She was last seen at 1 p.m. leaving her grandmother’s house on East Raymond Avenue in Alexandria with her estranged boyfriend — a man family members blame for the disappearance of Shaquita Bell, 23, an attractive mother of three who worked at a Giant in Springfield. The date was June 27, 1996, and Bell has not been seen since. Now — 11 years after the disappearance — police officials in the District of Columbia have dispatched cadaver dogs and a search team to Fort Washington, Md., to look for additional remains. The search began last week, and Washington police officials acknowledge that they are investigating the possibility that they have found Bell’s remains.

"The chief has ordered a continuation of the search this week," said Officer Junis Fletcher, a spokesman for the Washington Metropolitan Police Department. "At this point, we’re trying to determine more about the remains."

For more than a decade, Bell’s disappearance has troubled family members and friends at My Father’s House Christian Church. Each year, the church holds a special ceremony to remember Bell that includes dancing, singing, poetry and even fashion. Church officials say the remembrance is an opportunity to put a spotlight on the dangers of domestic violence and show support for Bell’s three surviving children: Ashley, 16; Devontae, 13, and Alexis, 11.

"They are now in the 11th year of her disappearance and they consider it to be the 11th hour," read an invitation to the June 30 event. "It is in God’s timing that they should hear from Him."

THE TIMING OF BELL’S disappearance dovetails with countless other missing persons cases — sad chapters that linger as bitter memories for family and friends who are left with fading memories and unanswered questions. A month before she was last seen — June 1996 — Bell called police to report that her estranged boyfriend had beaten her during a squabble in the Laurel apartment that they shared. The boyfriend, Michael Dickerson, was arrested and Bell moved in with her grandmother in Alexandria. On the day of Bell’s disappearance, Dickerson had driven Bell to take two of her three children to a doctor's appointment. They returned to the grandmother’s house shortly after noon. Shortly afterward, Bell and Dickerson left together — the last time she was seen alive. Around 2 p.m. she called to say she would be home soon but she was never heard from again.

"All evidence points to Dickerson," proclaimed a missing-person flyer distributed by Bell’s church.

Washington police officials thought they had a break in the case several years ago, when Dickerson’s friend told investigators where Dickerson said he had buried the body. Yet the friend was murdered the day before he was supposed to wear a wire during a meeting with Dickerson, who is currently serving time for the assault-and-battery case against Bell. The Washington Police Department searched the Fort Washington area where the man said Dickerson claimed to have buried Bell. But the results were inconclusive and police officials suspended the investigation. Bell’s family, however, did not.

**Exercise:**
Copy word for word the portion of the article about Shaquita Bell's disappearance that begins with "THE TIMING OF" and ends with "heard from again.".

**Supplied records:**
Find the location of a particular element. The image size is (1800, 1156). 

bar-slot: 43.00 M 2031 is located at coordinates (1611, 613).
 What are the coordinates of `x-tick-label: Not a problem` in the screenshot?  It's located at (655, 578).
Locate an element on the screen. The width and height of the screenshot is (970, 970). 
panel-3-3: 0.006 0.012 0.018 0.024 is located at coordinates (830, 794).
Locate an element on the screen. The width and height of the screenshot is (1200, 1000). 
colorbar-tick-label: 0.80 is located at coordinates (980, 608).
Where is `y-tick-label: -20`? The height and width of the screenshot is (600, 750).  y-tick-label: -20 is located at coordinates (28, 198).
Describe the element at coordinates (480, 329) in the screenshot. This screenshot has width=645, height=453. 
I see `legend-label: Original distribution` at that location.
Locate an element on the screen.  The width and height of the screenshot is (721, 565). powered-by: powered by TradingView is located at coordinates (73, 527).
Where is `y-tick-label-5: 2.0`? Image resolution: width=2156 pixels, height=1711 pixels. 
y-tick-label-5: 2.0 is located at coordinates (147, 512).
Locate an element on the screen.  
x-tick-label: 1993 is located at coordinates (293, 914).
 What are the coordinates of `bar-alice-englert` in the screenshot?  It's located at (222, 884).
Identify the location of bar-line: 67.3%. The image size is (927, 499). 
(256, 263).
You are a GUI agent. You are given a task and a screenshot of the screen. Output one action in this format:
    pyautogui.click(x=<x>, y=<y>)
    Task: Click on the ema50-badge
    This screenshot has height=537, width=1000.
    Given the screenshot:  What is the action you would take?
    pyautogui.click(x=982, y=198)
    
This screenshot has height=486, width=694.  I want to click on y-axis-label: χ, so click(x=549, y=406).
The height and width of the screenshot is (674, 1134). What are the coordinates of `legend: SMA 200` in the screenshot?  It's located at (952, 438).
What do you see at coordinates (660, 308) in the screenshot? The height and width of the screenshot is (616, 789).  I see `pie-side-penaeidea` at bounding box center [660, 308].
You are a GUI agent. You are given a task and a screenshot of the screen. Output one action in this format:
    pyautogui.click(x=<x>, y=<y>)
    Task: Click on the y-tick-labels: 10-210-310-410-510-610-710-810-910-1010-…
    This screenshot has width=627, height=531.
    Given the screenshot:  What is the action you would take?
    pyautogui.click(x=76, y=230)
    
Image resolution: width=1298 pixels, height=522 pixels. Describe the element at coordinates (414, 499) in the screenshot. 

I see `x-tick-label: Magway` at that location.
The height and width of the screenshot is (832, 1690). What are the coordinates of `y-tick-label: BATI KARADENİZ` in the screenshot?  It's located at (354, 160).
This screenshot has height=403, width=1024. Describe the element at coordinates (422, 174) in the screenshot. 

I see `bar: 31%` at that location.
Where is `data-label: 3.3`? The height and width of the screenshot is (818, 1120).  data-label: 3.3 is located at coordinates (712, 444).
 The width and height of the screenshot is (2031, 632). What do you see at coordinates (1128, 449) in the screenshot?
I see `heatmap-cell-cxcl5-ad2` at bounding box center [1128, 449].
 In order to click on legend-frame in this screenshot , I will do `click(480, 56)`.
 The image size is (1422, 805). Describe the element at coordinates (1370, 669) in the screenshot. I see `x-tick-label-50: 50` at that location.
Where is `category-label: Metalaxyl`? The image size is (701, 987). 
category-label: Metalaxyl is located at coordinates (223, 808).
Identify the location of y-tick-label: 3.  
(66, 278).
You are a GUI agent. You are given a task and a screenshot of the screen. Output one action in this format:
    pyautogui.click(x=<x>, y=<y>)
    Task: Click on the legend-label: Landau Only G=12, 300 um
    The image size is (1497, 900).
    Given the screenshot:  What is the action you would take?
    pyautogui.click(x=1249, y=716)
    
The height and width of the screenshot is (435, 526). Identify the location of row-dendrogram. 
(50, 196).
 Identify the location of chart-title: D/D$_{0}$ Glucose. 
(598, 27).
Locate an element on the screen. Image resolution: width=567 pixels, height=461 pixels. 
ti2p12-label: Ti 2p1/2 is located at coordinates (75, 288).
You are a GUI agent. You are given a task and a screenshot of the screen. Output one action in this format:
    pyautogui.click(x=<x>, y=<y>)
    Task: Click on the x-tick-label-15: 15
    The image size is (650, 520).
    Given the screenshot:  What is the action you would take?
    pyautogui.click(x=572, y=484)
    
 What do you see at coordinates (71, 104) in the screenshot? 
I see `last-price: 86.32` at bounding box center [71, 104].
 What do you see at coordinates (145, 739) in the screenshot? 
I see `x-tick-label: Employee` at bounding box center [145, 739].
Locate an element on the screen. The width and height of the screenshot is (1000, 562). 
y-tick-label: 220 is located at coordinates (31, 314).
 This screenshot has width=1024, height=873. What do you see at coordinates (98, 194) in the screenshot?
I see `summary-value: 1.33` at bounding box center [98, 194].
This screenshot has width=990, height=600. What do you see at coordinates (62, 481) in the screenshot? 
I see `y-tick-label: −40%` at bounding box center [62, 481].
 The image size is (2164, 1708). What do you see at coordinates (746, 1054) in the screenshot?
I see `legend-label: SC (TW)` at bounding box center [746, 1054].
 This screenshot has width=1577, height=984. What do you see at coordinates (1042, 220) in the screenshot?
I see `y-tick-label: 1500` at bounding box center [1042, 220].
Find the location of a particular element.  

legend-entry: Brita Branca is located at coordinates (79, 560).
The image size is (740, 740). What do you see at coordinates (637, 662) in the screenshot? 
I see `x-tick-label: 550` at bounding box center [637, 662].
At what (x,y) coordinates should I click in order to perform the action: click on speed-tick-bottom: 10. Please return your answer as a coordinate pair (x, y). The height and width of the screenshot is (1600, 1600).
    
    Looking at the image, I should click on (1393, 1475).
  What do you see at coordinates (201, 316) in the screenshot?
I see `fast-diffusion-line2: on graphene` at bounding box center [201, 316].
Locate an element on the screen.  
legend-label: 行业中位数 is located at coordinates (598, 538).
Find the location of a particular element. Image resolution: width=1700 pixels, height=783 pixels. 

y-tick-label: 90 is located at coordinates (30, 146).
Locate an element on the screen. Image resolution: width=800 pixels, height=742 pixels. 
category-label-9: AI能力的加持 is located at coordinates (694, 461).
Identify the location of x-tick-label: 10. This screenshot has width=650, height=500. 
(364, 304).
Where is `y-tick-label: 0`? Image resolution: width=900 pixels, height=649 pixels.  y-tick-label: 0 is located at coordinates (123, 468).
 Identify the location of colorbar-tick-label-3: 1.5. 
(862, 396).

**Task response:**
THE TIMING OF BELL’S disappearance dovetails with countless other missing persons cases — sad chapters that linger as bitter memories for family and friends who are left with fading memories and unanswered questions. A month before she was last seen — June 1996 — Bell called police to report that her estranged boyfriend had beaten her during a squabble in the Laurel apartment that they shared. The boyfriend, Michael Dickerson, was arrested and Bell moved in with her grandmother in Alexandria. On the day of Bell’s disappearance, Dickerson had driven Bell to take two of her three children to a doctor's appointment. They returned to the grandmother’s house shortly after noon. Shortly afterward, Bell and Dickerson left together — the last time she was seen alive. Around 2 p.m. she called to say she would be home soon but she was never heard from again.